Report how many lines in the records hold the string "label"; give the number and nothing else.

· · · ·

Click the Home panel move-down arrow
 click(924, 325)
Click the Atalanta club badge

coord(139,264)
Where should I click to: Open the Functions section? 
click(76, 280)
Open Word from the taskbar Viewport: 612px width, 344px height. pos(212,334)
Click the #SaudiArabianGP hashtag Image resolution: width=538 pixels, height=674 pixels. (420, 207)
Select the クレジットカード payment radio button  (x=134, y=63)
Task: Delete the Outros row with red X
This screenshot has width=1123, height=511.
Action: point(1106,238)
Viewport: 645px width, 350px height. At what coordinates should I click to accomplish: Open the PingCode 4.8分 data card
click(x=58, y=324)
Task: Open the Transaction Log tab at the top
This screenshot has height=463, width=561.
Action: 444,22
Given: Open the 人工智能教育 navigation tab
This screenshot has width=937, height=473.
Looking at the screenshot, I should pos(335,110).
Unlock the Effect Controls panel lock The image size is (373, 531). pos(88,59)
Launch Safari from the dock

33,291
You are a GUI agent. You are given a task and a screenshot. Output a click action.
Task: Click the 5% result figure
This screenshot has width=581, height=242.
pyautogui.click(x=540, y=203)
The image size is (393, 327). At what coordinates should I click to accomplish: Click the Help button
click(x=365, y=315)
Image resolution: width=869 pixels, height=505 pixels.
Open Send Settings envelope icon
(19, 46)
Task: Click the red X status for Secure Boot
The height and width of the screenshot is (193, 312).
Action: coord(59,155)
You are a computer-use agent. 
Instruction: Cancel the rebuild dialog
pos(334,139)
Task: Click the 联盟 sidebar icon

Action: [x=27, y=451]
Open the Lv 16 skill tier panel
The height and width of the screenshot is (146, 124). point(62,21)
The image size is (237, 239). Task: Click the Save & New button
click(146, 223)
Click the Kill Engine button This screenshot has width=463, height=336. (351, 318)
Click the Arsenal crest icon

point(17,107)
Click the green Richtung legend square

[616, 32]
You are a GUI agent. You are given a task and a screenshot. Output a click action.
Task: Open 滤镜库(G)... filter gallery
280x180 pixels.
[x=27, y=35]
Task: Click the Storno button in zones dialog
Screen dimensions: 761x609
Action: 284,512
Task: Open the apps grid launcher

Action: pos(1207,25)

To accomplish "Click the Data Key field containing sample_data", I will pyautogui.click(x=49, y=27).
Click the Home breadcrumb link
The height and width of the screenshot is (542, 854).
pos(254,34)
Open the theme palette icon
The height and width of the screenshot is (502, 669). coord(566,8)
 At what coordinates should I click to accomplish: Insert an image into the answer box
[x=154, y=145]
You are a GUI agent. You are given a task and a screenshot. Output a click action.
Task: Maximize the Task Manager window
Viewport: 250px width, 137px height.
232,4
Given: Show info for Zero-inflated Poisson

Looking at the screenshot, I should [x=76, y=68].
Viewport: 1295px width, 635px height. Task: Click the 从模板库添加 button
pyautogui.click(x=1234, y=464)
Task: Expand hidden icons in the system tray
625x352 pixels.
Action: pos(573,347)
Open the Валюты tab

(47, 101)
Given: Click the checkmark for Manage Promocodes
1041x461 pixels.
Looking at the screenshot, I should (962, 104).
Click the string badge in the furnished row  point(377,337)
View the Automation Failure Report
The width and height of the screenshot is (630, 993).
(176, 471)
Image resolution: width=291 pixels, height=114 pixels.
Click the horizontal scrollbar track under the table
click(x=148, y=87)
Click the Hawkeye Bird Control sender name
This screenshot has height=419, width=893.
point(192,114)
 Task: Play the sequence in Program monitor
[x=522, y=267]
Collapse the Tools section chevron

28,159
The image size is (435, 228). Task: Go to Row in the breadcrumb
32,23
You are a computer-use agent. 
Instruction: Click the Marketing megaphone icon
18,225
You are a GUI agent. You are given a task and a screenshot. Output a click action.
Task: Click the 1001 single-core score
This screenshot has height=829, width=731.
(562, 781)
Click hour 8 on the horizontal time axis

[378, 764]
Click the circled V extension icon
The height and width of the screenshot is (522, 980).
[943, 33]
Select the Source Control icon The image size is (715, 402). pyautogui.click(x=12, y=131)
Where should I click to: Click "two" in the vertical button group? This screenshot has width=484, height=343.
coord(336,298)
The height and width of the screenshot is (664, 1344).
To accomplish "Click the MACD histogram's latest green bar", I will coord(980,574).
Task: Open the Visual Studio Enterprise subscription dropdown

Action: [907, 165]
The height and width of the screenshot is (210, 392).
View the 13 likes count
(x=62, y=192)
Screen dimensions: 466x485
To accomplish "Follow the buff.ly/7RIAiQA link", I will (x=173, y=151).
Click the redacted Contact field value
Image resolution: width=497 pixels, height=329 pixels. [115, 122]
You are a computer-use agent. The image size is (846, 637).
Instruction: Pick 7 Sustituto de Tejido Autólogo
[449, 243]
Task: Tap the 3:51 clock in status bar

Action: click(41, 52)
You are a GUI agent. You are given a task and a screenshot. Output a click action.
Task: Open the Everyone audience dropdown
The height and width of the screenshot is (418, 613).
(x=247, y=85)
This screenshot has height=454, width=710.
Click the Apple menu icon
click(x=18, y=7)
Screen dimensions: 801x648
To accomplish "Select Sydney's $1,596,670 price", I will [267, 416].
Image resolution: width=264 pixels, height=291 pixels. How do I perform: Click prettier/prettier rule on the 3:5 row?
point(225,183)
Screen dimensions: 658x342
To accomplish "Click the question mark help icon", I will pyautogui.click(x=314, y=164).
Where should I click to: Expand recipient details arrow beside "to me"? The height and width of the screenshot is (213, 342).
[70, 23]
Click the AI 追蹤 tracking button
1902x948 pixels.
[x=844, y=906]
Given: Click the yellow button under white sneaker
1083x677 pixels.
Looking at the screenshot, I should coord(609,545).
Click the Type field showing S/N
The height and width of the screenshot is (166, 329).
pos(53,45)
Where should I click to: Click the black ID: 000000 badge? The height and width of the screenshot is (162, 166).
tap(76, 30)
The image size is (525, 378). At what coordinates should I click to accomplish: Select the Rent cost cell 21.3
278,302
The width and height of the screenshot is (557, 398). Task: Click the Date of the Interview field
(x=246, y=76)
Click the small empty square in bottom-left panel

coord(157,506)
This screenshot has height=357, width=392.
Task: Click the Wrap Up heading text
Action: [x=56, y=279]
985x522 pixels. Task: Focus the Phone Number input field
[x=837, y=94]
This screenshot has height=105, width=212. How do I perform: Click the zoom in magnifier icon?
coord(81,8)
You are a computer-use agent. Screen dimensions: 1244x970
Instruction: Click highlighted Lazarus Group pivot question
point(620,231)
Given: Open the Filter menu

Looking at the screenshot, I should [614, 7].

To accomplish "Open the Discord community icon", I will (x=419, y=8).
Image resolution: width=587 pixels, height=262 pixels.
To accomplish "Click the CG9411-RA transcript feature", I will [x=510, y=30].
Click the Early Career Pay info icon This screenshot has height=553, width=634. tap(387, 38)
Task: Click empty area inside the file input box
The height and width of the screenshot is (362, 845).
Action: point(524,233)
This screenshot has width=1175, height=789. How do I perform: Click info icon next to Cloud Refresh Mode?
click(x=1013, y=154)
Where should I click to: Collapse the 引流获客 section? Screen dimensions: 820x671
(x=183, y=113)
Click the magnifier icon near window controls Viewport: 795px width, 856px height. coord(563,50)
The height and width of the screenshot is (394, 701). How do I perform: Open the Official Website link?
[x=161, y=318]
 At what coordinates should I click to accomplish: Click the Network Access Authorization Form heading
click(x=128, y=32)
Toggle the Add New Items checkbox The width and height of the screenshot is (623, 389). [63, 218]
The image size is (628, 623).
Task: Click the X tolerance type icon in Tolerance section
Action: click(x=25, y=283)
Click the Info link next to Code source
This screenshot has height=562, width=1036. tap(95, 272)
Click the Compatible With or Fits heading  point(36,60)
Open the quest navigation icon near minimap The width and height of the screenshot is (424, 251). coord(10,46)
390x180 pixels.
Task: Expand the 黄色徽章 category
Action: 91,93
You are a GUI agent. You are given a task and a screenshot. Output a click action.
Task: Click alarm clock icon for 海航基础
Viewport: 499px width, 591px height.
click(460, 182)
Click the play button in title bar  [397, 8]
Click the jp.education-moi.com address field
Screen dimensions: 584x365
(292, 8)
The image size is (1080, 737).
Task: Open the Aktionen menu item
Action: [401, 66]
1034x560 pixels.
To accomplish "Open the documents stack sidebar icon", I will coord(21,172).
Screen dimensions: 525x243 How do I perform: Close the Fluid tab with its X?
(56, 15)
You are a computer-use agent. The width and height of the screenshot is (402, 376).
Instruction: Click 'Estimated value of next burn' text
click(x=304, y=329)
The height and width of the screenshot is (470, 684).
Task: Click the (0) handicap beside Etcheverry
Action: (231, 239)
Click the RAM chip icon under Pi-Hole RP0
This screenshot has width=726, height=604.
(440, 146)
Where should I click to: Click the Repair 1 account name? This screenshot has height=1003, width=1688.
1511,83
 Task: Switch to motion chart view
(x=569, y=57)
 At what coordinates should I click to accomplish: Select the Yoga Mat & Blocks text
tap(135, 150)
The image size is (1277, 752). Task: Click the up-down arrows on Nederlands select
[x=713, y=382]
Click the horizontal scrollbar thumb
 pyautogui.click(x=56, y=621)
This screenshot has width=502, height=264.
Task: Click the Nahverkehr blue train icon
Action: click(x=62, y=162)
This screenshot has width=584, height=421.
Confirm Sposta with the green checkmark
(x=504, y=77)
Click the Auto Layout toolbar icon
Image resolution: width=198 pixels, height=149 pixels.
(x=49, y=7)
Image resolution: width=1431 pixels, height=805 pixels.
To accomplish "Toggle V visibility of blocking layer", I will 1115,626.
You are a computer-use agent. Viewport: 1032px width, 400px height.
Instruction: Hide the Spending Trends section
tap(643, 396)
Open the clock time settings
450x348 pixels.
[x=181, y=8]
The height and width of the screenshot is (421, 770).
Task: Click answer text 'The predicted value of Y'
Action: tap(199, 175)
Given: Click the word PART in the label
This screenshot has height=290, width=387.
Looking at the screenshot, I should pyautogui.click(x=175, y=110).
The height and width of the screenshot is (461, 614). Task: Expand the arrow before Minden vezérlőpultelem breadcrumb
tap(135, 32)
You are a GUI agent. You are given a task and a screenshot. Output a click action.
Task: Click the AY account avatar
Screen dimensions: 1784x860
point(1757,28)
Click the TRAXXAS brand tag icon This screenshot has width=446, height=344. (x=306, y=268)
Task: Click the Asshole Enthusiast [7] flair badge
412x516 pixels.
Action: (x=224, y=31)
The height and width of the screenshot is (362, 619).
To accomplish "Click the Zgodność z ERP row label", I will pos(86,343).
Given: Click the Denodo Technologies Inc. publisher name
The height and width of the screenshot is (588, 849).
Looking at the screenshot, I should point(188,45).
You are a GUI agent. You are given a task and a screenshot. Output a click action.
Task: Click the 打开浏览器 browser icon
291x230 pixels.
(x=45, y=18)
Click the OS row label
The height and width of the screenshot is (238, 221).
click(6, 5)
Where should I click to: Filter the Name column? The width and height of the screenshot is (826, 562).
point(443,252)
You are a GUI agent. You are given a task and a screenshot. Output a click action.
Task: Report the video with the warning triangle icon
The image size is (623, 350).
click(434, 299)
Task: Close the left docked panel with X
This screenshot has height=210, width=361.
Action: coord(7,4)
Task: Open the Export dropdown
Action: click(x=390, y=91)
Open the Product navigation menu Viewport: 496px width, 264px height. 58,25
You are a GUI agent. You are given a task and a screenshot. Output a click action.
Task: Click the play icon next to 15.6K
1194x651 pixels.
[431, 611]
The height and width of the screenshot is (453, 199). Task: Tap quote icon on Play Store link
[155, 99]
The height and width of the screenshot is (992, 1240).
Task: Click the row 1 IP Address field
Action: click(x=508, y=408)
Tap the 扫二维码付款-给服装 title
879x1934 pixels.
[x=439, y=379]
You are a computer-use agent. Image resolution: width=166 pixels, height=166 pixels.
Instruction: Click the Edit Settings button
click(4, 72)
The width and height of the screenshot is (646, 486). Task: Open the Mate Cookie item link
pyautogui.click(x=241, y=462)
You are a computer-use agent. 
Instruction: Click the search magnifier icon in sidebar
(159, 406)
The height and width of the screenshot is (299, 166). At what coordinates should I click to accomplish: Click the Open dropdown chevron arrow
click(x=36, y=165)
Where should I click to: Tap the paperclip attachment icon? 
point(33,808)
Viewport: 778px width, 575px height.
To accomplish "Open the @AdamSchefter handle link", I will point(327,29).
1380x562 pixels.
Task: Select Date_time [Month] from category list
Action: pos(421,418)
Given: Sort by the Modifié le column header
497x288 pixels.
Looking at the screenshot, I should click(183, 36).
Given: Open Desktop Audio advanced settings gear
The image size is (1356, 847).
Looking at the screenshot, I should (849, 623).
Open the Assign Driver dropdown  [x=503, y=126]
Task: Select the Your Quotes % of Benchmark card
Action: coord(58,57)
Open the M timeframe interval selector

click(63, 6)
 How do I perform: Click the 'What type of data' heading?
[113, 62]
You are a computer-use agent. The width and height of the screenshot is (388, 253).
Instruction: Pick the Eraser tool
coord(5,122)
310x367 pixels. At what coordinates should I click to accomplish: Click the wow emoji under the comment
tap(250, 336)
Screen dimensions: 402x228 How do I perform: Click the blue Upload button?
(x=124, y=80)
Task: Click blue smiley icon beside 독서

· · · ·

▶ Exercise solution
3